**Requirement:** A single number is the whole answer: the count of lines in the records where "next" occurs.

**Given entries:**
-.-.-

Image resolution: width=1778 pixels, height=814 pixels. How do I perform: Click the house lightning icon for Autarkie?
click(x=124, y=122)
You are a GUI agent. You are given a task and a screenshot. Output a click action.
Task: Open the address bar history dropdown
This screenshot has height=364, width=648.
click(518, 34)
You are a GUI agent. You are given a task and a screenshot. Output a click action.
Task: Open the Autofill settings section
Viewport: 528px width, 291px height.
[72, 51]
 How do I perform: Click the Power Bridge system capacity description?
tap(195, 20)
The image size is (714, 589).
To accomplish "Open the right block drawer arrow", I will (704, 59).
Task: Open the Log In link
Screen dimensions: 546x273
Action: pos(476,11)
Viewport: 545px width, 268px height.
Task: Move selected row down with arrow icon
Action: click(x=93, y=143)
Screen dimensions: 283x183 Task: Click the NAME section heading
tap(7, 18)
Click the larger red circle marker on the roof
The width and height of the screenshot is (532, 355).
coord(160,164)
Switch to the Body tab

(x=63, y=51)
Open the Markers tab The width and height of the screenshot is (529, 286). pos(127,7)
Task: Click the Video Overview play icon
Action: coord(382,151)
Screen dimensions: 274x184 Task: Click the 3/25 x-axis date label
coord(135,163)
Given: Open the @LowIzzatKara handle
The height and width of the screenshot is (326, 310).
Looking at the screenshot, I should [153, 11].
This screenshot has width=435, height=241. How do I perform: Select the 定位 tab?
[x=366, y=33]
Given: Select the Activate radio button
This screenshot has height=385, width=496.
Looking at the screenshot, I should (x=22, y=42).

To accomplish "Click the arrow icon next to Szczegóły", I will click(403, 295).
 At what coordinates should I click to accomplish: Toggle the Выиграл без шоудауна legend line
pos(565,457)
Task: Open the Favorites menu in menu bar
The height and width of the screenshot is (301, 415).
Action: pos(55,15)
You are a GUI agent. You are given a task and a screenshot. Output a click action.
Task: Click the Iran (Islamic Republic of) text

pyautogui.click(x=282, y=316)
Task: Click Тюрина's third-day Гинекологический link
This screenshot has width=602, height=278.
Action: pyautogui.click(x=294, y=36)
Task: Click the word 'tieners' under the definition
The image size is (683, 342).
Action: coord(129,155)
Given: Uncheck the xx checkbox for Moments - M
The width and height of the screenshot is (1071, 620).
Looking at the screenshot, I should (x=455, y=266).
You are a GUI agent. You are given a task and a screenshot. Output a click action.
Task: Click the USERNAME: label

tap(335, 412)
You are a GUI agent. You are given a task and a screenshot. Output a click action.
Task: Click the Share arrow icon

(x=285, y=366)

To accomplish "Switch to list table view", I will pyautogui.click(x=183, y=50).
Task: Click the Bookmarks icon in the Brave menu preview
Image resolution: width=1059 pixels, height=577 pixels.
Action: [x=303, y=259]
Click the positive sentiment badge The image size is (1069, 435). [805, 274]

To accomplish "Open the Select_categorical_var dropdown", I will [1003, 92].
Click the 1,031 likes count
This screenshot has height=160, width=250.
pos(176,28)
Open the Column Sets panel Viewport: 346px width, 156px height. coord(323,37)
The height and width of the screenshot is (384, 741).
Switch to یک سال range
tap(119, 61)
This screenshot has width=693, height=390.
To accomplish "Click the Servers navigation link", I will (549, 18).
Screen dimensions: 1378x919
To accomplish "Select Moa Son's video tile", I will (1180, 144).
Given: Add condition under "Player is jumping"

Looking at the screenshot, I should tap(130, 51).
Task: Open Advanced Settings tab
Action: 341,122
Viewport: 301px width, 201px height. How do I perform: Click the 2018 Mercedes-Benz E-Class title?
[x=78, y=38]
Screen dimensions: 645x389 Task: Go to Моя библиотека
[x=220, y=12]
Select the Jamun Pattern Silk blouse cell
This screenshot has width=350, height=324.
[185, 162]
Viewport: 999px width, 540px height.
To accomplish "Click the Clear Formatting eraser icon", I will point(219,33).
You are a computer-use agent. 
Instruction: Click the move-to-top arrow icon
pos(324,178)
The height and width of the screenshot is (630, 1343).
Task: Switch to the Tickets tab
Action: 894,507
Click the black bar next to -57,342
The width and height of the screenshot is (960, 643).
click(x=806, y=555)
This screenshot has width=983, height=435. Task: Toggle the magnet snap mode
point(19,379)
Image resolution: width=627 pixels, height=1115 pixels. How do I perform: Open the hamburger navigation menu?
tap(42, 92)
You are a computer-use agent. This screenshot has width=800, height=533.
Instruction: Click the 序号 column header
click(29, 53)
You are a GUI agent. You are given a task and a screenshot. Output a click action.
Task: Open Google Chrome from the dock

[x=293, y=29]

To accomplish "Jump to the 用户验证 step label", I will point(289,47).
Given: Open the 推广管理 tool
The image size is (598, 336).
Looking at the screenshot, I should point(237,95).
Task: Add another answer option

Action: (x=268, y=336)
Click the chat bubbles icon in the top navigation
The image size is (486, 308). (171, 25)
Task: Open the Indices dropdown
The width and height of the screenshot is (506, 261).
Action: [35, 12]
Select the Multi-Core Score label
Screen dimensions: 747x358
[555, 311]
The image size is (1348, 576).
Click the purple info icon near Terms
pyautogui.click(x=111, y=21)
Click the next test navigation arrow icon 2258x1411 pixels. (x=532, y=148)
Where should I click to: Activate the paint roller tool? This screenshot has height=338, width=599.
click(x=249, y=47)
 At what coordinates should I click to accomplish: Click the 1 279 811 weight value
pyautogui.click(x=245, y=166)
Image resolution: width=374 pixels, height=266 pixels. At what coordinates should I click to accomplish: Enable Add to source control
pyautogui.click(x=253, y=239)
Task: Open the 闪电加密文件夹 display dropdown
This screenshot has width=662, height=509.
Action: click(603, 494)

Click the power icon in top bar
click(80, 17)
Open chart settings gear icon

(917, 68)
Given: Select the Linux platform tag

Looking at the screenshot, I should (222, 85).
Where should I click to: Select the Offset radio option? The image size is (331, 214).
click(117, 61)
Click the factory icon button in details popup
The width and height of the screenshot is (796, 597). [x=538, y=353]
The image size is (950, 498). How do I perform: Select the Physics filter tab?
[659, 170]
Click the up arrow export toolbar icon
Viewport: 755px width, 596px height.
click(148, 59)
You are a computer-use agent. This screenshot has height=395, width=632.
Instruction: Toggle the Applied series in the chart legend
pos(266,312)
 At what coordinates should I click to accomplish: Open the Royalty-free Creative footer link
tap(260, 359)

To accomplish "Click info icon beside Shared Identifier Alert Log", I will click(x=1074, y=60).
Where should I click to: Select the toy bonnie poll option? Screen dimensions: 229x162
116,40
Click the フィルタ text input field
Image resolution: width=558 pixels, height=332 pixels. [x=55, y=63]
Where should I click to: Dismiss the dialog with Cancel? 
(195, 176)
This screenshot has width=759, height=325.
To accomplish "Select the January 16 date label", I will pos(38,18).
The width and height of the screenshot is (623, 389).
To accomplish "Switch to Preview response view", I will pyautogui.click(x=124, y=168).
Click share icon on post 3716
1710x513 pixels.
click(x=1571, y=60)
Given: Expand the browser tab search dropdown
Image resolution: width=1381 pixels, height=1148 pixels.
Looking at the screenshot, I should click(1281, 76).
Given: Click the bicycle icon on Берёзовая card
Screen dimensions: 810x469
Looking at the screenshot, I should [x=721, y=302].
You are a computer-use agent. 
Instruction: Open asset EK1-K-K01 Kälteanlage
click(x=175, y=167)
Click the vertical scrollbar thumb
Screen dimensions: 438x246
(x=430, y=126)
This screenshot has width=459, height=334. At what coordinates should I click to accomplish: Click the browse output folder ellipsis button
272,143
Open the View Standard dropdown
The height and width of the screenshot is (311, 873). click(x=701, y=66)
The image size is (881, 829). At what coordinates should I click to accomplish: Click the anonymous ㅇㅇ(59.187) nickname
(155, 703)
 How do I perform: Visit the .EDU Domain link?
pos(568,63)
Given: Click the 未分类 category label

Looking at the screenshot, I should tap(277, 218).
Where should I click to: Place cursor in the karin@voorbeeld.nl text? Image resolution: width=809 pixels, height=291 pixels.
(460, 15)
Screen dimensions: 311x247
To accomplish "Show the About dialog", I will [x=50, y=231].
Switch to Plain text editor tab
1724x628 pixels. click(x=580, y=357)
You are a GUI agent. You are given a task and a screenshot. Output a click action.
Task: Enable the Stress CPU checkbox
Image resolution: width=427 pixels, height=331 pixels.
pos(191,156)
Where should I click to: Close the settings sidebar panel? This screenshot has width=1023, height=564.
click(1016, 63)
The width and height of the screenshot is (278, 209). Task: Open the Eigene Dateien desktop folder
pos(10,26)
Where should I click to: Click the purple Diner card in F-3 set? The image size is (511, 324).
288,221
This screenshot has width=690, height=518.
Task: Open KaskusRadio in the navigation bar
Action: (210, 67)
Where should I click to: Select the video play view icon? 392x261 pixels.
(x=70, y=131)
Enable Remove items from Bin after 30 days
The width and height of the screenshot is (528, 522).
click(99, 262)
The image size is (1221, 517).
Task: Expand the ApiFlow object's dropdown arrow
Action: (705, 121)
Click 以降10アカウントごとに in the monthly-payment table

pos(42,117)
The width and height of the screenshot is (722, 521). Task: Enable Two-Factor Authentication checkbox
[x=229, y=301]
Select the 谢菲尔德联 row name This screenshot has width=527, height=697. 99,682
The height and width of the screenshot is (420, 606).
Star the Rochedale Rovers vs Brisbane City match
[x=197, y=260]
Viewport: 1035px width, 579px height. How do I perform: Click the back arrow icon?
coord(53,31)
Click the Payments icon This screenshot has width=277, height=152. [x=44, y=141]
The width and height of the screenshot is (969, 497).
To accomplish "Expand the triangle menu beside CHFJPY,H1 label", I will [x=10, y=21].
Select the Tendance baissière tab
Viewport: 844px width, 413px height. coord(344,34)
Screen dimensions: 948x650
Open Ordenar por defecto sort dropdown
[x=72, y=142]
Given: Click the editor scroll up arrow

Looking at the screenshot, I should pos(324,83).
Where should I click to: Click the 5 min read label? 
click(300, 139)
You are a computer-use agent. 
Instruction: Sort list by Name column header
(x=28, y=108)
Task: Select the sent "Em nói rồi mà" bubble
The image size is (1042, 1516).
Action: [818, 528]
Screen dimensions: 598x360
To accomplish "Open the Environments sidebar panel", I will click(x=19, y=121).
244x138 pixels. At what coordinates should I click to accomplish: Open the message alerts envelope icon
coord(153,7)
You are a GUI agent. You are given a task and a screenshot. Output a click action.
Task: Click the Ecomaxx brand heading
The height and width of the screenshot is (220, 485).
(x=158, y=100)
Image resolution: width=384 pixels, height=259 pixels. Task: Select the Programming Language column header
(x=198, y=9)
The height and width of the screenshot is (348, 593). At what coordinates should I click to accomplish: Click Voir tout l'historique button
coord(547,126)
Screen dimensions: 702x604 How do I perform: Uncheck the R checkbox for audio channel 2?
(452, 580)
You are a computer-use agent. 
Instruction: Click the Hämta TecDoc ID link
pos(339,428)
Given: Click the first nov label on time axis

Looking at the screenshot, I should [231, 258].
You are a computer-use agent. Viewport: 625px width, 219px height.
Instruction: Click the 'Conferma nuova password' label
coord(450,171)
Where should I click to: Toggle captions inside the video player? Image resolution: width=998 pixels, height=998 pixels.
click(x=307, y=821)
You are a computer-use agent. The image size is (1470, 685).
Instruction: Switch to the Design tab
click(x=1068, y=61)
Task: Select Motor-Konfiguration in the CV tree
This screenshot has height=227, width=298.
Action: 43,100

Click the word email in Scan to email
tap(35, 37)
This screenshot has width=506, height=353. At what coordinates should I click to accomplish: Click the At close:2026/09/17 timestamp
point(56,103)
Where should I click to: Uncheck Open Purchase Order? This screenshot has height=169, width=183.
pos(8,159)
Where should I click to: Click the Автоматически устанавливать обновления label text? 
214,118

-.-.-

**Response below:** 3